Pushing back the sliding door of the car, Clewe sat upon the bottom and cautiously put out his feet and legs, lowering them until they touched the shell. It was firm and solid. Although he knew it must be so, the immovability of the great mass of iron gave him a sudden shock of mysterious fear. How could it be immovable when there was nothing under it?

But he must get out of that car, he must explore, he must find out. There certainly could be no danger so long as he could cling to his shell.

He now cautiously got out of the car and let himself down upon the shell. It was not a pleasant surface to stand upon, being uneven, with great spiral ribs, and Clewe sat down upon it, clinging to it with his hands. Then he leaned over to one side and looked beneath him. The shadows of that shell went down, down, down, until it made him sick to look at it. He drew back quickly, clutched the shell with his arms, and shut his eyes. He felt as if he were about to drop with it into a measureless depth of atmosphere.

But he soon raised himself. He had not come down here to be frightened, to let his nerves run away with him. He had come to find out things. What was it that this shell rested upon? Seizing two of the ribs with a strong clutch, he let himself hang over the sides of the shell until his feet were level with its lower side. They touched something hard. He pressed them downward; it was very hard. He raised himself and stood upon the substance which supported the shell. It was as solid as any rock. He looked down and saw his shadow stretching far beneath him. It seemed as if he were standing upon petrified air. He put out one foot and he moved a little, still holding on to the shell. He walked, as if upon solid air, to the foremost end of the long projectile. It relieved him to turn his thoughts from what was around him to this familiar object. He found its conical end shattered and broken.

After a little he slowly made his way back to the other end of the shell, and now his eyes became somewhat accustomed to the great radiance about him. He thought he could perceive here and there faint indications of long, nearly horizontal lines—lines of different shades of light. Above him, as if it hung in the air, was the round, dark hole through which he had descended.

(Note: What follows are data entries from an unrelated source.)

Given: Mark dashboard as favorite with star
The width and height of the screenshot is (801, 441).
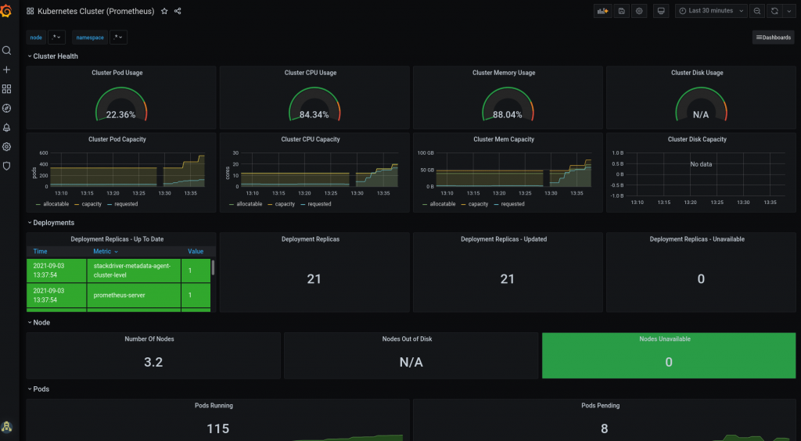Looking at the screenshot, I should (164, 11).
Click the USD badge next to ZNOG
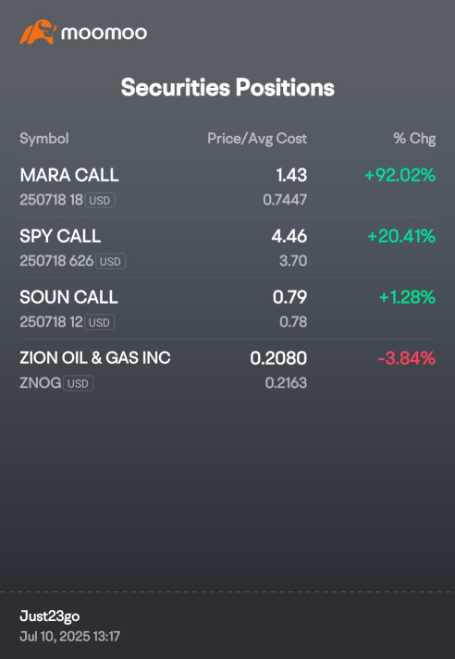Viewport: 455px width, 659px height. coord(78,383)
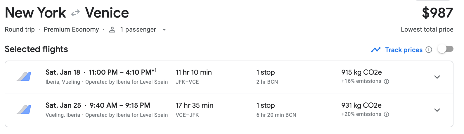This screenshot has width=464, height=134.
Task: Click the passenger person icon
Action: [112, 30]
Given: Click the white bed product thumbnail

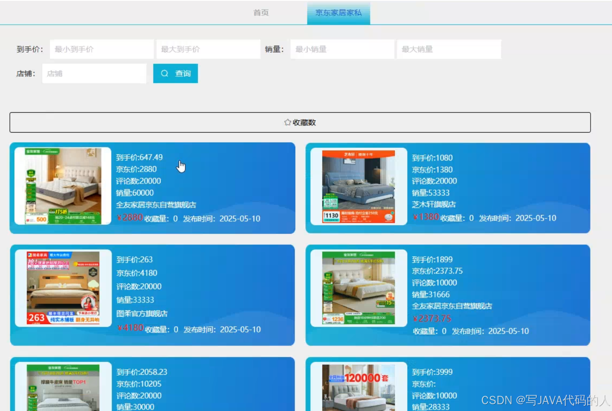Looking at the screenshot, I should (63, 185).
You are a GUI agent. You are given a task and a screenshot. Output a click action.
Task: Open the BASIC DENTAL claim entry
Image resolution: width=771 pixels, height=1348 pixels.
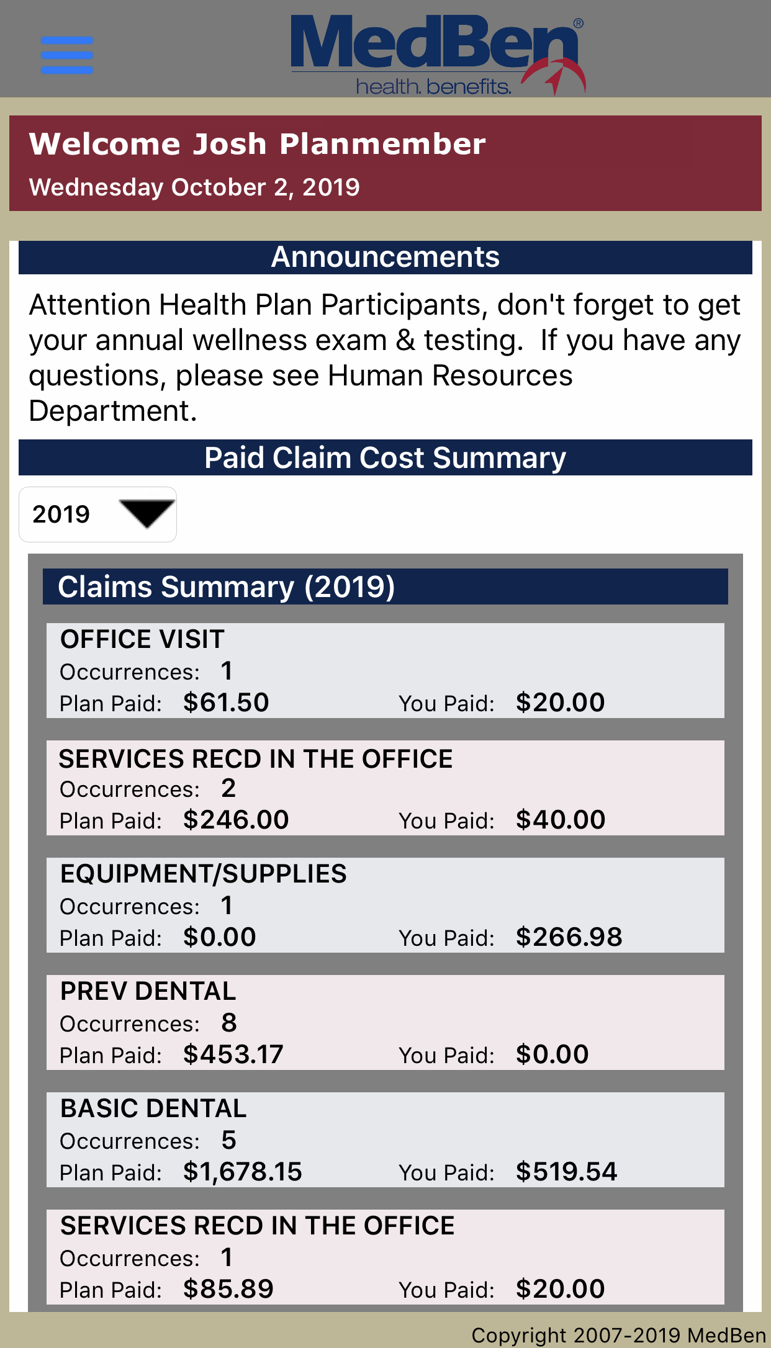[385, 1139]

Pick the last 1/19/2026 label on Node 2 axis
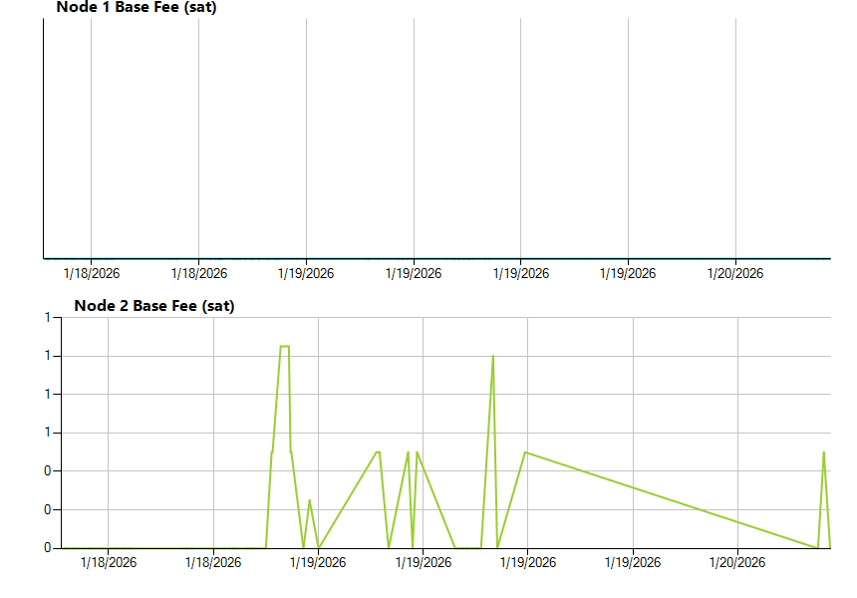(633, 562)
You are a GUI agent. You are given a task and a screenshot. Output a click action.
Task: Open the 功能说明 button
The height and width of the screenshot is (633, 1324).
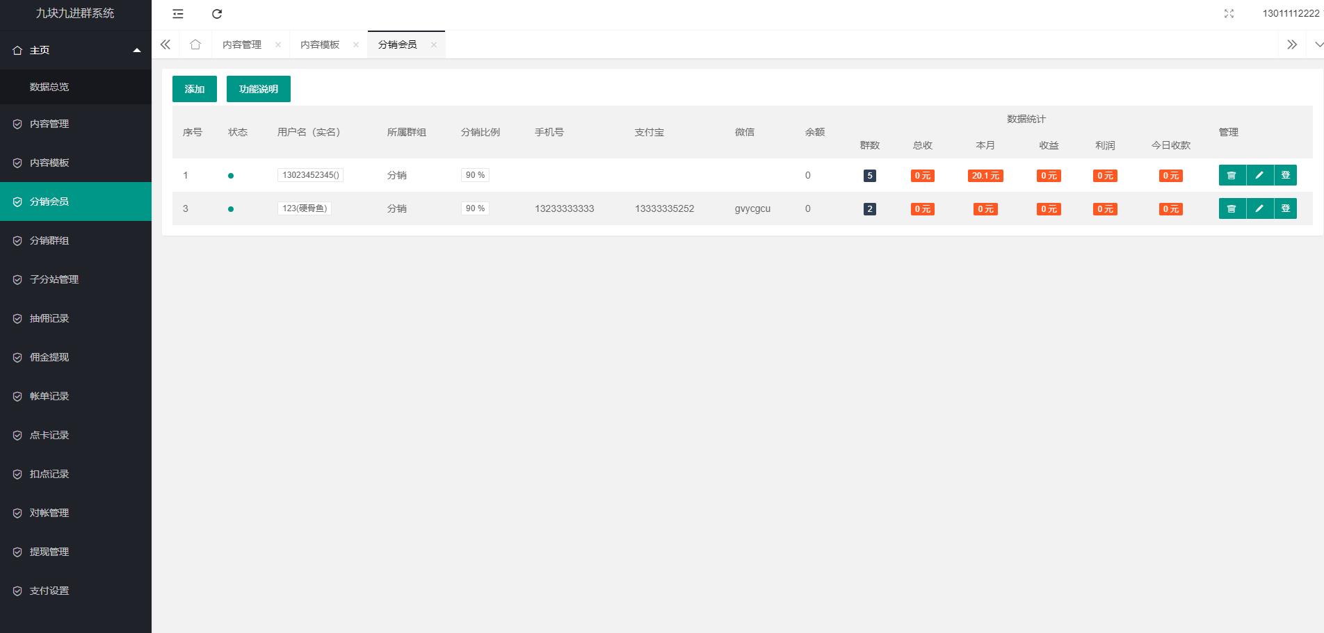coord(259,89)
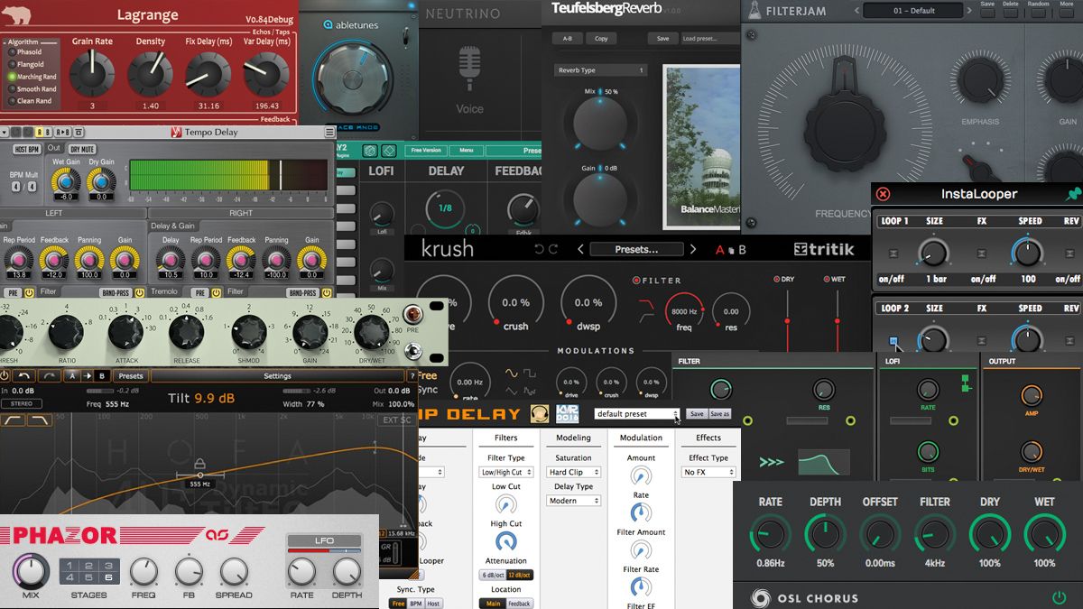Select stage 6 on the PHAZOR plugin
Viewport: 1083px width, 609px height.
109,577
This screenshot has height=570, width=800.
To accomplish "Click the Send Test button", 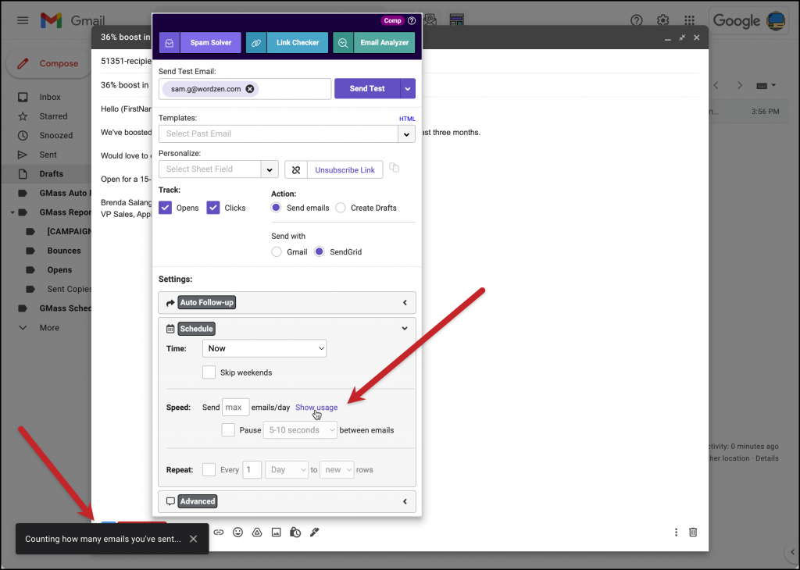I will coord(368,88).
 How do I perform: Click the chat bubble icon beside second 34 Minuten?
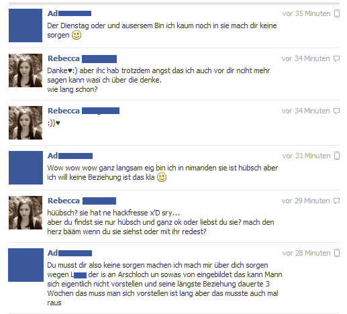[336, 111]
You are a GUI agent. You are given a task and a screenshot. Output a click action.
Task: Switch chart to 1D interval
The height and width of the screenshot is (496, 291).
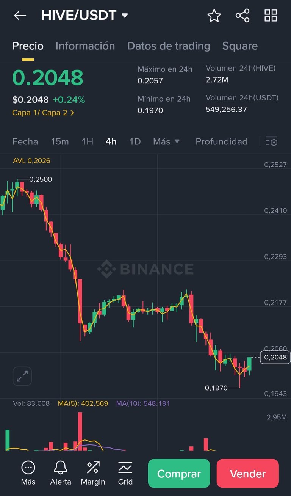pos(135,141)
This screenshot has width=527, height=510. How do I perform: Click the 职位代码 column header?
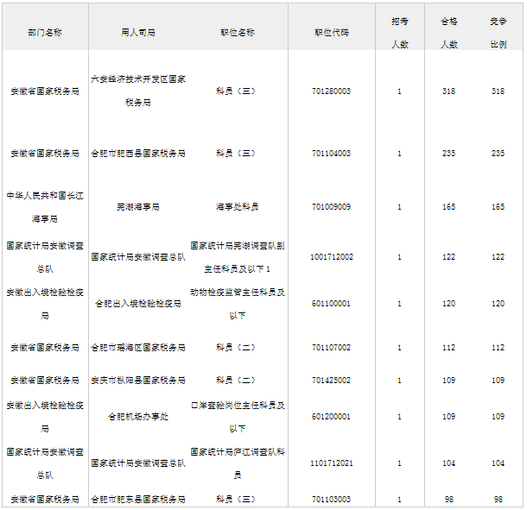coord(332,32)
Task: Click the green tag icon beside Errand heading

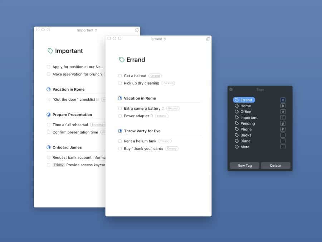Action: pos(122,60)
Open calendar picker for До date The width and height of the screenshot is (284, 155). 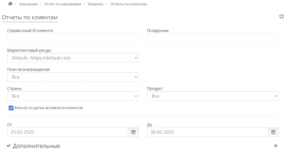273,132
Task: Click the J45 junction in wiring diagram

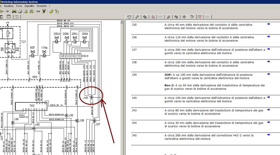Action: [x=92, y=97]
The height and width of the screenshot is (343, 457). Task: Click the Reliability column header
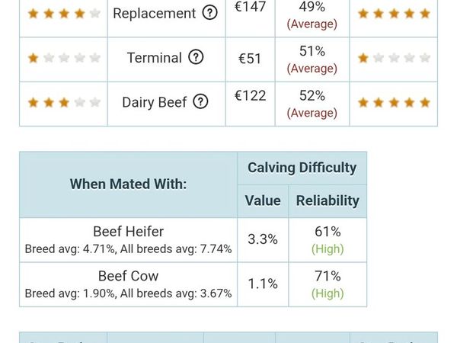[x=328, y=200]
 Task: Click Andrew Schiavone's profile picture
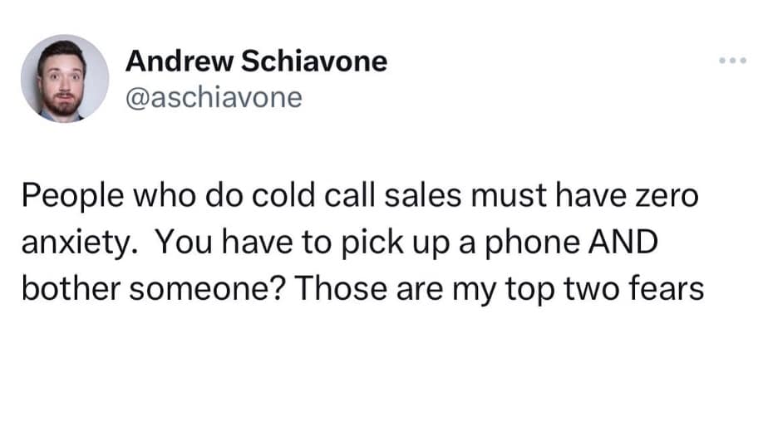click(x=64, y=80)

He rose, took his hands from the shell, and made a few steps. He trod upon a horizontal surface, but in putting one foot forward, he felt a slight incline. It seemed to him that he was about to slip downward! Instantly he retreated to the shell and clutched it in a sudden frenzy of fear.

Standing thus, with his eyes still wandering, he heard the bell of the telephone ring. Without hesitation he mounted the shell and got into the car. Bryce was calling him.

“Come up,” he said. “You have been down there long enough. No matter what you have found, it is time for you to come up.”

Roland Clewe was not accustomed to receive commands, but he instantly closed the sliding door of the car, seated himself, and put his mouth to the telephone.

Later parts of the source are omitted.